The rotating stem 20 and piston 30 formed in this way fit the brackets 34, 34 of the piston 30 into the spaces S, S2 above and below the rotating stem 20, and the grooves 25 of the plate-shaped body 22
．． 25 is fitted with the shaft 36 inserted through the bracket, and the PP
It is assembled into a cylinder made of S synthetic resin. Since the groove 25 and the shaft 36 connecting the rotating stem 20 and the piston 30 are made of steel, they have excellent wear resistance and deformation resistance, and have low frictional resistance, which greatly improves the life of the connecting engagement part. Since the entire body is made of PPS synthetic resin, it is light, the piston moves easily within the cylinder, and the response to pressure fluid is good.

In addition, this PPS synthetic resin has excellent injection moldability and a low heat shrinkage rate, so it can greatly improve the roundness and surface roughness when injection molding the cylinder, rotating stem 20, and piston 30, and prevent waviness and molding. There is no distortion, so the sliding resistance between the piston and cylinder is small, and the tightness of the O-ring 32 attached to the outer periphery of the piston 30 is uniform, so there is no one-sided wear of the O-ring 32, and the sliding torque of the piston is reduced. The lifespan of opening/closing cycles has been greatly improved.

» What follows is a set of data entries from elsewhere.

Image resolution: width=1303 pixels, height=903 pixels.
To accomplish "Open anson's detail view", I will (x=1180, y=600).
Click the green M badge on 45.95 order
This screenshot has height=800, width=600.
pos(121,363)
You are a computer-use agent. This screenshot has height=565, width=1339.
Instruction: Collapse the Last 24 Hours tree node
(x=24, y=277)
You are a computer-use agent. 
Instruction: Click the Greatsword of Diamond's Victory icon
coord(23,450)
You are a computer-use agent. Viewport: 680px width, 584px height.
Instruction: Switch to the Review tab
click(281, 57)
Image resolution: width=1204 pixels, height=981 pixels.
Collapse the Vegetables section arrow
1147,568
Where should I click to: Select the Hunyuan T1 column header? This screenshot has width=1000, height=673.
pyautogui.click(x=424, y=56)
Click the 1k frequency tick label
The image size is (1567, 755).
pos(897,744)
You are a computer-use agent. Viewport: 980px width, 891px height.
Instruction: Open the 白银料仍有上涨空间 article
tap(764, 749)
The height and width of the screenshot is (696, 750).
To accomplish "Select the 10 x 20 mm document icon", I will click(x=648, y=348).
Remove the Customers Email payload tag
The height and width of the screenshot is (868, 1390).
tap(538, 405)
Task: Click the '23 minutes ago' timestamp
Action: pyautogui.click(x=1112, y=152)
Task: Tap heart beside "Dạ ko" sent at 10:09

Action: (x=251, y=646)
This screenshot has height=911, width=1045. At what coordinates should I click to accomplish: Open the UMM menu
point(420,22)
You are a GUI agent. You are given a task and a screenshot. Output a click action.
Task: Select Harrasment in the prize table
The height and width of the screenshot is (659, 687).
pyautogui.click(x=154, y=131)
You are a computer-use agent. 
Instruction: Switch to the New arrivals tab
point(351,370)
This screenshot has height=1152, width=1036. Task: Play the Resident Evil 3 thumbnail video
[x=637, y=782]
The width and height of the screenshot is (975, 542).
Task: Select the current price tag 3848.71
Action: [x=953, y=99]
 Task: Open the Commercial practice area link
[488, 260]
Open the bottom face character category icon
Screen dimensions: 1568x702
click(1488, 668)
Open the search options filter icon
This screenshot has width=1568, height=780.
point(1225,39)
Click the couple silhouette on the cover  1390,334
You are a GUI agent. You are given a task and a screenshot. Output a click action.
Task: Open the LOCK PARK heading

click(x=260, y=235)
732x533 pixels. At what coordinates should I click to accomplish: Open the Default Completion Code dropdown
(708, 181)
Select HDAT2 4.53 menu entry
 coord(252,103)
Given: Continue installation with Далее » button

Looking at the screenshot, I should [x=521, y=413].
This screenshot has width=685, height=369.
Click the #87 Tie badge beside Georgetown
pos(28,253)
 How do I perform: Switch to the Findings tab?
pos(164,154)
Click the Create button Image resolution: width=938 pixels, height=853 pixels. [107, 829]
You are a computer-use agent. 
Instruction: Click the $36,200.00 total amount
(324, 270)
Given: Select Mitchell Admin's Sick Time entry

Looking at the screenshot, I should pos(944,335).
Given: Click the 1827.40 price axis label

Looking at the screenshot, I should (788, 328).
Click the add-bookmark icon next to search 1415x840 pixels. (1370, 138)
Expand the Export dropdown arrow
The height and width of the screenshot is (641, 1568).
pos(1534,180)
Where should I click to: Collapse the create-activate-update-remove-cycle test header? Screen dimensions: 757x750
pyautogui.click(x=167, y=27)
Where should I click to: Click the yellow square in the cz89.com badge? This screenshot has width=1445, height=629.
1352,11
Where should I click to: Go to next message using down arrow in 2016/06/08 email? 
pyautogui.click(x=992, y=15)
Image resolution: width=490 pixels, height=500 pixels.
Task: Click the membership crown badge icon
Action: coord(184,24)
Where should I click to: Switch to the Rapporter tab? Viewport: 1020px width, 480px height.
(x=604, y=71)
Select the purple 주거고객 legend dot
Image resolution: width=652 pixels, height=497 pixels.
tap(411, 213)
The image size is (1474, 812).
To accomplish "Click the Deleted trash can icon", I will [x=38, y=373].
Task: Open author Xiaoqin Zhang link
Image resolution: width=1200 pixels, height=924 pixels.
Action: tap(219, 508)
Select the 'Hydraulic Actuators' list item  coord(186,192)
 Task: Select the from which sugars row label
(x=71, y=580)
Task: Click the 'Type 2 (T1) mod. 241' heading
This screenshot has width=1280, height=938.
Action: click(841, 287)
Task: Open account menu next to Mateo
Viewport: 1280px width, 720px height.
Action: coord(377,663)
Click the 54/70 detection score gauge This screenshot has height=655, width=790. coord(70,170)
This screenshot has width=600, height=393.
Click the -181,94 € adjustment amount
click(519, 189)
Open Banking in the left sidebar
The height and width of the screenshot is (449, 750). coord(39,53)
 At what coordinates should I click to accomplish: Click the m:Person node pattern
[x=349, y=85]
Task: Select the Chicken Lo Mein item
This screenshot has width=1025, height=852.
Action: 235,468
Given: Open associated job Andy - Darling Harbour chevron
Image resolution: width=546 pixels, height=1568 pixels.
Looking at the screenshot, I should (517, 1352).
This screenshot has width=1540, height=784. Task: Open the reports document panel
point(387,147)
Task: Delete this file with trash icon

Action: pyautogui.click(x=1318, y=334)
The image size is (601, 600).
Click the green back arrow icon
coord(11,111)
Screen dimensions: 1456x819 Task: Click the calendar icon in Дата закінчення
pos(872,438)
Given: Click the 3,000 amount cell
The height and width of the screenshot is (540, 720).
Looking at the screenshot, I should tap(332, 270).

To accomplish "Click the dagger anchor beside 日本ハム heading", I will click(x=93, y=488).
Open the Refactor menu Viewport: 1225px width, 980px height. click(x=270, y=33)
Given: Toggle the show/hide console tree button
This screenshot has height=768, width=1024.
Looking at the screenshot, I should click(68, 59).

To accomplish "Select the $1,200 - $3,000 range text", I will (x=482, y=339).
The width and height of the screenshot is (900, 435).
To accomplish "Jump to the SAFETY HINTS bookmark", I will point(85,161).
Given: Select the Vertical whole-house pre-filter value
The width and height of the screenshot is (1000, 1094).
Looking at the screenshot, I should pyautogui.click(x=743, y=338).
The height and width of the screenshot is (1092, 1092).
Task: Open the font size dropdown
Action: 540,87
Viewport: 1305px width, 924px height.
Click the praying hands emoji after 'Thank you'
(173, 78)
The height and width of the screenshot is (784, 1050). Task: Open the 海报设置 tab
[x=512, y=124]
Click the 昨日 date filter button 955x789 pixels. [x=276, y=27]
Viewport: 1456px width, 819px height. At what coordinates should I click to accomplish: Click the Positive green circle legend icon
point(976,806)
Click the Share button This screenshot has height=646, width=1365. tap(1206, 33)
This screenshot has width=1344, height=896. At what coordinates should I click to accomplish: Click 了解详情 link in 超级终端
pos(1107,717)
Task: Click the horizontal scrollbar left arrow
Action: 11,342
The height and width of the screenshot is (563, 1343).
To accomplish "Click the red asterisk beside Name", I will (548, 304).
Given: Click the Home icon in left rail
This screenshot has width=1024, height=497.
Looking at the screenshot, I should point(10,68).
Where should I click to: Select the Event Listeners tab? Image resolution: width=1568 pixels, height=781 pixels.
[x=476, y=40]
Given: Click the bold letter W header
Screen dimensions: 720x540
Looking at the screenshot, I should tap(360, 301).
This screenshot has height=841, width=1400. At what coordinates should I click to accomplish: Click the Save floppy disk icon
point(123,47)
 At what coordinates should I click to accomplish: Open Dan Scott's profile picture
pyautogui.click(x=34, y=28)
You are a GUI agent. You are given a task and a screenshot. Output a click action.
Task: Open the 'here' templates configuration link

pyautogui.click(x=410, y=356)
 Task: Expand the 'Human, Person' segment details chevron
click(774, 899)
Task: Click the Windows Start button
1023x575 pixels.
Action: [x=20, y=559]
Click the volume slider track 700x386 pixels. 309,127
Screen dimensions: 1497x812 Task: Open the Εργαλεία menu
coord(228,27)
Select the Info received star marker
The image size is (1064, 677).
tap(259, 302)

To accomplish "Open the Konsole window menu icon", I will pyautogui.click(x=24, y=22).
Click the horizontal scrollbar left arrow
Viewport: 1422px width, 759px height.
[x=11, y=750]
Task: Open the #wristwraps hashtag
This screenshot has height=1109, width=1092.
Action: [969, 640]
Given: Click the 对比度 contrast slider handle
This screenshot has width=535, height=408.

This PPS synthetic resin contains 40% glass fiber in PPS, and carbon may be added as appropriate. This PPS synthetic resin has excellent injection moldability, so even if there are variations in wall thickness, there will be no quality problems such as cracking, shrinkage, or distortion. It is a material that is stable even when installing a valve, and there are almost no restrictions on the location where the valve can be installed.Also, it is lighter than conventional AI alloys.
Easy to handle due to quantity.

[Effects] As explained above, the small cylinder device of the present invention is lightweight, has good responsiveness, has low frictional resistance between the piston and cylinder, has a long opening/closing life, and has excellent moldability, making it possible to produce a high-quality cylinder device at a low cost. Can be manufactured.

[Brief explanation of drawings]

FIG. 1 is a perspective view of a rotating stem showing an embodiment of the present invention;
FIG. 2 is a plan view showing the plate-like body shown in FIG. 1, FIG. 3 is a front view of FIG. 2, FIG. 4 is a perspective view of a piston showing an embodiment of the present invention, and FIG. FIG. 6 is an exploded perspective view showing the prior art, and FIG. 6 is an assembled sectional view showing the prior art. 20... Rotating stem, 22... Disc-shaped body, 23...
Hole', 24...Beam, 25...Groove, 30...Piston, 31...Pressure receiving part, 33...Rod, 34...
Bracket, 35... bearing, 36... shaft

Claims (1)

[Claims] 1) A rotating stem is installed in the center of the cylinder perpendicular to the direction of movement of the piston, and two pistons connected to the rotating stem are installed on both sides of the cylinder,
The inner chamber of the cylinder is divided into a left chamber, a central chamber, and
In a cylinder device that is divided into a right chamber and converts linear motion of a piston into rotational motion of a rotating stem by switching pressure fluid to a central chamber and left and right chambers, the cylinder, rotating stem, and piston are connected to a PPS. A cylinder device characterized by being manufactured from synthetic resin.